> [Action item]:
Your answer should be every line below that includes the word "Enable".

==== Data in this exercise

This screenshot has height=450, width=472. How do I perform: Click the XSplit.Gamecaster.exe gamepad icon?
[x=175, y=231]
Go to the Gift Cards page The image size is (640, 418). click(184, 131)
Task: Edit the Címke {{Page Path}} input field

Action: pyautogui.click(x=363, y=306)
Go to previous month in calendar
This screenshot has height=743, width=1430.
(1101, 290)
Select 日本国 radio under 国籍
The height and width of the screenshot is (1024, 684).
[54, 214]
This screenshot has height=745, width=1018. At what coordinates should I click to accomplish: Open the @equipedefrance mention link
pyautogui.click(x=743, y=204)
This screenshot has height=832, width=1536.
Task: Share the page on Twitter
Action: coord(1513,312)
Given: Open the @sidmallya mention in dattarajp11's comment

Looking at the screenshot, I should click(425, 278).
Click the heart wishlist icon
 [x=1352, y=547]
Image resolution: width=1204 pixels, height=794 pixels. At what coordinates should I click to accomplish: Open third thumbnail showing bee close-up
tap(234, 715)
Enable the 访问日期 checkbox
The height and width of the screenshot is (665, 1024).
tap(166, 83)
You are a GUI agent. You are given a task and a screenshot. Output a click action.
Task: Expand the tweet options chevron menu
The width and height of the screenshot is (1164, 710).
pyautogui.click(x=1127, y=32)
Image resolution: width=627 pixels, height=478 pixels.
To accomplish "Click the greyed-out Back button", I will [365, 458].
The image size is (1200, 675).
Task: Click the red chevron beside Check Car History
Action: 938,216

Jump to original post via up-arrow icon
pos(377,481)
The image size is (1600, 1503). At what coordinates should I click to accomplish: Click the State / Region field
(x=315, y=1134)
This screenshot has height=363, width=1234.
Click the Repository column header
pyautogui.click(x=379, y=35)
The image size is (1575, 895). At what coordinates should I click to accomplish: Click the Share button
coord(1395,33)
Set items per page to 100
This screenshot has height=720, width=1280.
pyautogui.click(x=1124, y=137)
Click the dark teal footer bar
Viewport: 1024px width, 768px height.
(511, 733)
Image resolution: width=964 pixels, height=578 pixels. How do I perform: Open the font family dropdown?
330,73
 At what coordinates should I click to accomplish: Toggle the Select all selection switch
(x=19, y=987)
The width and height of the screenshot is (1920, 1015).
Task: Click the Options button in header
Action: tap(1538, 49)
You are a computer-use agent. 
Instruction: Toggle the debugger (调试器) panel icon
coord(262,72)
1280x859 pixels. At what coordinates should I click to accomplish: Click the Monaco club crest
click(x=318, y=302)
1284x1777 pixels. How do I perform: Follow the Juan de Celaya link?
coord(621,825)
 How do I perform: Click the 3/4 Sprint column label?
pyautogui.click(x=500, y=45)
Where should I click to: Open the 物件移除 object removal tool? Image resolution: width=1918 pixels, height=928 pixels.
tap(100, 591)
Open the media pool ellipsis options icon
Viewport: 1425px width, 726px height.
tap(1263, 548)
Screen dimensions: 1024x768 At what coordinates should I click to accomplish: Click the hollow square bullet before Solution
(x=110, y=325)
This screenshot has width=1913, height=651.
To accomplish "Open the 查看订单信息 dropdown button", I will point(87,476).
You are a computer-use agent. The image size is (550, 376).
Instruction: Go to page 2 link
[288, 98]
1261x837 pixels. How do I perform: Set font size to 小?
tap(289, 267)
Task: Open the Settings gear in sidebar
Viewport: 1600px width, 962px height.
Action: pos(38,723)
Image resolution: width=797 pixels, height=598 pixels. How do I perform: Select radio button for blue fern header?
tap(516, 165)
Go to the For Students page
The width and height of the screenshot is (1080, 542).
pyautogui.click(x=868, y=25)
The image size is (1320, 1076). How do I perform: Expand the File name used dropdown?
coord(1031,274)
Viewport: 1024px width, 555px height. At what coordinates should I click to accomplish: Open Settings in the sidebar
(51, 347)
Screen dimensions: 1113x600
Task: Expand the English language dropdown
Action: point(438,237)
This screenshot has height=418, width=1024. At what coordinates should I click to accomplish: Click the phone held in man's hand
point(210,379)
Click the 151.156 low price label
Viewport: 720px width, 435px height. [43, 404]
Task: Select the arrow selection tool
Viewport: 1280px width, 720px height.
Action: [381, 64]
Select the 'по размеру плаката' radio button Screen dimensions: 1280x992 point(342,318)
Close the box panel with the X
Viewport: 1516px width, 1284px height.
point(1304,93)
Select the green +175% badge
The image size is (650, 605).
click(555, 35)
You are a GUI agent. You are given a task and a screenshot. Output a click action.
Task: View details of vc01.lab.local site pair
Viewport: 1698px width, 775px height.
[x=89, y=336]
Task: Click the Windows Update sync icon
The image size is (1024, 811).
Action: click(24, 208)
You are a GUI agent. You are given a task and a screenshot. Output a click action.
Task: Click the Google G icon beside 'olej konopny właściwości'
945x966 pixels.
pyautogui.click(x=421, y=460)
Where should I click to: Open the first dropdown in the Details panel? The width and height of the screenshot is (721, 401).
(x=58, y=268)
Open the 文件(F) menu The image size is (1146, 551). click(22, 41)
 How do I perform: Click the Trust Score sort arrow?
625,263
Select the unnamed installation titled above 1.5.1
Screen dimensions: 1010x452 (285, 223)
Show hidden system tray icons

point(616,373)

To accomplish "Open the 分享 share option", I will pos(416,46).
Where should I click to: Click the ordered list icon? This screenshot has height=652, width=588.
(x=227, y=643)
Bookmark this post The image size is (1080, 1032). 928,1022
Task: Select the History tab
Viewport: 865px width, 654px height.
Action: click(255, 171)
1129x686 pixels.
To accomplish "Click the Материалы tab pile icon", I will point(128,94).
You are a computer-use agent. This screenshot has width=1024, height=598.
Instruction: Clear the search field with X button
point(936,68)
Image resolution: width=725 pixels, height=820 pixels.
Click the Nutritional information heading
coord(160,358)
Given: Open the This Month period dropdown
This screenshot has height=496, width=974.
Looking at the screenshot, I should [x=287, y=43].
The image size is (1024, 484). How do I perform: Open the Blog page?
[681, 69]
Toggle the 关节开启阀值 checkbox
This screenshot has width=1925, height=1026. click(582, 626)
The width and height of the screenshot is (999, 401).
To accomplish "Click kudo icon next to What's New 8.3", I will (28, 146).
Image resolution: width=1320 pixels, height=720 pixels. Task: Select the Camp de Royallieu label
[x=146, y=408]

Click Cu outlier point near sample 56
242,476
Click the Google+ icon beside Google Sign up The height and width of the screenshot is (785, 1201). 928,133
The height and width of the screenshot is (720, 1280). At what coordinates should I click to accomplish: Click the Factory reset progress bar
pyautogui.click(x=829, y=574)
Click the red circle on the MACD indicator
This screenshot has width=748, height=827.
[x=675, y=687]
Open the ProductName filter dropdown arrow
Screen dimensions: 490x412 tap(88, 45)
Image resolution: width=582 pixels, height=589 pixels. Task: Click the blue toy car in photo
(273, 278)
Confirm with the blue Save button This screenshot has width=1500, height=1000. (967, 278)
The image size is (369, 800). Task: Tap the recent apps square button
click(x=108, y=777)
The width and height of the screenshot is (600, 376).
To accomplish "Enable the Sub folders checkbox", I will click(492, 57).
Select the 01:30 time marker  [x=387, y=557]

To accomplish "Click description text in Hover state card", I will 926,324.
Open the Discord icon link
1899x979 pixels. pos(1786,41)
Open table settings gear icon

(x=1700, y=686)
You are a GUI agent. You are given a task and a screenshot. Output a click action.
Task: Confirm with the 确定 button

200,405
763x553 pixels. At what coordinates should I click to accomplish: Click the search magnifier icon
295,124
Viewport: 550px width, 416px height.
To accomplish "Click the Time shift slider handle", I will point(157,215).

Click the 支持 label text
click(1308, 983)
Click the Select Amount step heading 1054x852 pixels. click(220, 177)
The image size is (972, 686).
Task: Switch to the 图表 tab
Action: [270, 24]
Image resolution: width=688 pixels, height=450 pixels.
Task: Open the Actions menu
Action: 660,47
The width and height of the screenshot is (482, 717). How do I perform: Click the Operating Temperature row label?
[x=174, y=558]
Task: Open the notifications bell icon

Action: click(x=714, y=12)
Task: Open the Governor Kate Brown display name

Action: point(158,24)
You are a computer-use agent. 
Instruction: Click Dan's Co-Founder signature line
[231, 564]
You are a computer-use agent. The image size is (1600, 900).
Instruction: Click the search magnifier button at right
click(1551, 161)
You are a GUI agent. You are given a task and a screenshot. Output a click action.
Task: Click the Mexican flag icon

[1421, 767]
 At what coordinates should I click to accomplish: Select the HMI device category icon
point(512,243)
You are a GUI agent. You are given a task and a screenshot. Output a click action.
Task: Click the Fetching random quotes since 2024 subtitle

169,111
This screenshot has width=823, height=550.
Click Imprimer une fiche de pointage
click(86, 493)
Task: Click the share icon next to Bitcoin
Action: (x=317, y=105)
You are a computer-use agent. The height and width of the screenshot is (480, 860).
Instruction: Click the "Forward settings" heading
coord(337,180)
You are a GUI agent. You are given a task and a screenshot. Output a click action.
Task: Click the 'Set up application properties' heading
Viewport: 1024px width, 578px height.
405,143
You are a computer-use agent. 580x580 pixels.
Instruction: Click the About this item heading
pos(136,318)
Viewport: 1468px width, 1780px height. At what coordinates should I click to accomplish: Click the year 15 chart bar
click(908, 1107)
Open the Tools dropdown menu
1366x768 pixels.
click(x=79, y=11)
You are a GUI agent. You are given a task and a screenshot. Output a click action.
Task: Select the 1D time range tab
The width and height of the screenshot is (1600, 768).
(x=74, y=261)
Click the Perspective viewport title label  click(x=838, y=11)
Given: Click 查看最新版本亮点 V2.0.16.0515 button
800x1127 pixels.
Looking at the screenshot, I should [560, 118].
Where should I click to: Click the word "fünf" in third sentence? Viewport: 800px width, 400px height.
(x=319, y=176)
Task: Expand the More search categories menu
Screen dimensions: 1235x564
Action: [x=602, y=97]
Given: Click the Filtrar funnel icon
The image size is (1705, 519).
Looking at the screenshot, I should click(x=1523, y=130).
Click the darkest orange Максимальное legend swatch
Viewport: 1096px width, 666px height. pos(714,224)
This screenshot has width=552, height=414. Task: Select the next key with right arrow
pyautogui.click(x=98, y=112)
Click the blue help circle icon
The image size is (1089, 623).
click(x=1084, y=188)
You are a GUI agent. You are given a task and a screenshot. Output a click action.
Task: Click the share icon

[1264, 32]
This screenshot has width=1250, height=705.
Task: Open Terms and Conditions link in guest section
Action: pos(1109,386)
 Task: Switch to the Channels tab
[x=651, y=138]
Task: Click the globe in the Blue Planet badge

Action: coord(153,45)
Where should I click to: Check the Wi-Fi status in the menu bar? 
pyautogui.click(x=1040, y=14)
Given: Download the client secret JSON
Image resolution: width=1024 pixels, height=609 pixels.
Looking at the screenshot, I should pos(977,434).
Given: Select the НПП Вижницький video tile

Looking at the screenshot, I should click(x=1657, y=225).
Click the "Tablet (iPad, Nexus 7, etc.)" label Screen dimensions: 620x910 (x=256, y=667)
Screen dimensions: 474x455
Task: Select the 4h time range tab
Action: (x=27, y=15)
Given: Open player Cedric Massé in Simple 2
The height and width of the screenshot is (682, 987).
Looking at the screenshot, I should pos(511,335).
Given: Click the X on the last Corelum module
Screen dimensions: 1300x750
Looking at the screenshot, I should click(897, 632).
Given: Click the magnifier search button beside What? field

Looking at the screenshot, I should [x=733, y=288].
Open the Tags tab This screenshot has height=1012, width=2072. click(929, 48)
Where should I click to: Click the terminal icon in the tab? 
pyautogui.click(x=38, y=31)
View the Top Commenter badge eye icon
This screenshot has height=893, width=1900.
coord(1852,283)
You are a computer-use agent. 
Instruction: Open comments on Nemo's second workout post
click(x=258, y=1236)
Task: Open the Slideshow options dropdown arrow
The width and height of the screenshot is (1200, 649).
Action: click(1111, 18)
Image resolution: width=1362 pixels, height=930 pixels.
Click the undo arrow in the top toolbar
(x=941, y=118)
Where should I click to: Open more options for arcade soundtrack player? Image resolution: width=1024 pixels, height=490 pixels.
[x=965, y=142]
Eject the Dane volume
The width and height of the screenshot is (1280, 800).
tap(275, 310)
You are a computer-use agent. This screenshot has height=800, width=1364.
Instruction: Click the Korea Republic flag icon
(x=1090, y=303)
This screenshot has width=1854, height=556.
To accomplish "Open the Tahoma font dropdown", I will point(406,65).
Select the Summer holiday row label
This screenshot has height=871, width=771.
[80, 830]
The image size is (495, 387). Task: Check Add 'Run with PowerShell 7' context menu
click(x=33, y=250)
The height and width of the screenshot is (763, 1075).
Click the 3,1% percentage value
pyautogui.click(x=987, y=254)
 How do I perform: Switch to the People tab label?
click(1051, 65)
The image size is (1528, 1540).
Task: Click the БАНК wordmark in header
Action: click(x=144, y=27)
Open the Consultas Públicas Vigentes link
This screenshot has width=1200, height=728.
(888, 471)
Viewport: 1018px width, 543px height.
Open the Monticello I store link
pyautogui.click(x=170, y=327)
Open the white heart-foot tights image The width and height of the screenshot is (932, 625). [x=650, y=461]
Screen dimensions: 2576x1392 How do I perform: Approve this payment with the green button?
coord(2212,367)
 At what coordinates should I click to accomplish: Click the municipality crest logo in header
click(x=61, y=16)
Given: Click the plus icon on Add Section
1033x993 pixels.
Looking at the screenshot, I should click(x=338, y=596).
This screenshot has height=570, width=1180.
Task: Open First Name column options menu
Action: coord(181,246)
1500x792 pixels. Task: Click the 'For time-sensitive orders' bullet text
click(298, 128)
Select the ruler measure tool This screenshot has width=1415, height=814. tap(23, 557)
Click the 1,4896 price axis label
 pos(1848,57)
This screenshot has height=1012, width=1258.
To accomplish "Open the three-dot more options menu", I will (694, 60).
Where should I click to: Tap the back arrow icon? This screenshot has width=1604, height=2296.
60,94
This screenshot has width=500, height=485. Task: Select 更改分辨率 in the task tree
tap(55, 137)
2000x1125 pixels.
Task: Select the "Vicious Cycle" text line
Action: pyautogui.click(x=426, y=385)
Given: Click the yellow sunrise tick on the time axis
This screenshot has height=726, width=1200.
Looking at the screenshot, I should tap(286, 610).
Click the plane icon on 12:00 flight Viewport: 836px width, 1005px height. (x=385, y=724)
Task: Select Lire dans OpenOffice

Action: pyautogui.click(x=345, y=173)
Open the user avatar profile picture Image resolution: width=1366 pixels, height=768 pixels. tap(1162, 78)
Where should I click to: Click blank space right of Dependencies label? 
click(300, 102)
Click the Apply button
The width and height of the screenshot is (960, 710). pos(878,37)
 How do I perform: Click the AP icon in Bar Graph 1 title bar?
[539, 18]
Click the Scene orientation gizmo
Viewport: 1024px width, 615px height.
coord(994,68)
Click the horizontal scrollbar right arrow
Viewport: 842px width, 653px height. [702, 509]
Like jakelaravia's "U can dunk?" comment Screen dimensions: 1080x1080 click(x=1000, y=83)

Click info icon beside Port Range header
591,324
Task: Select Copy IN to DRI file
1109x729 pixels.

========

> [Result for this exercise]:
Enable the 访问日期 checkbox
To accomplish "Enable the Sub folders checkbox", I will click(492, 57).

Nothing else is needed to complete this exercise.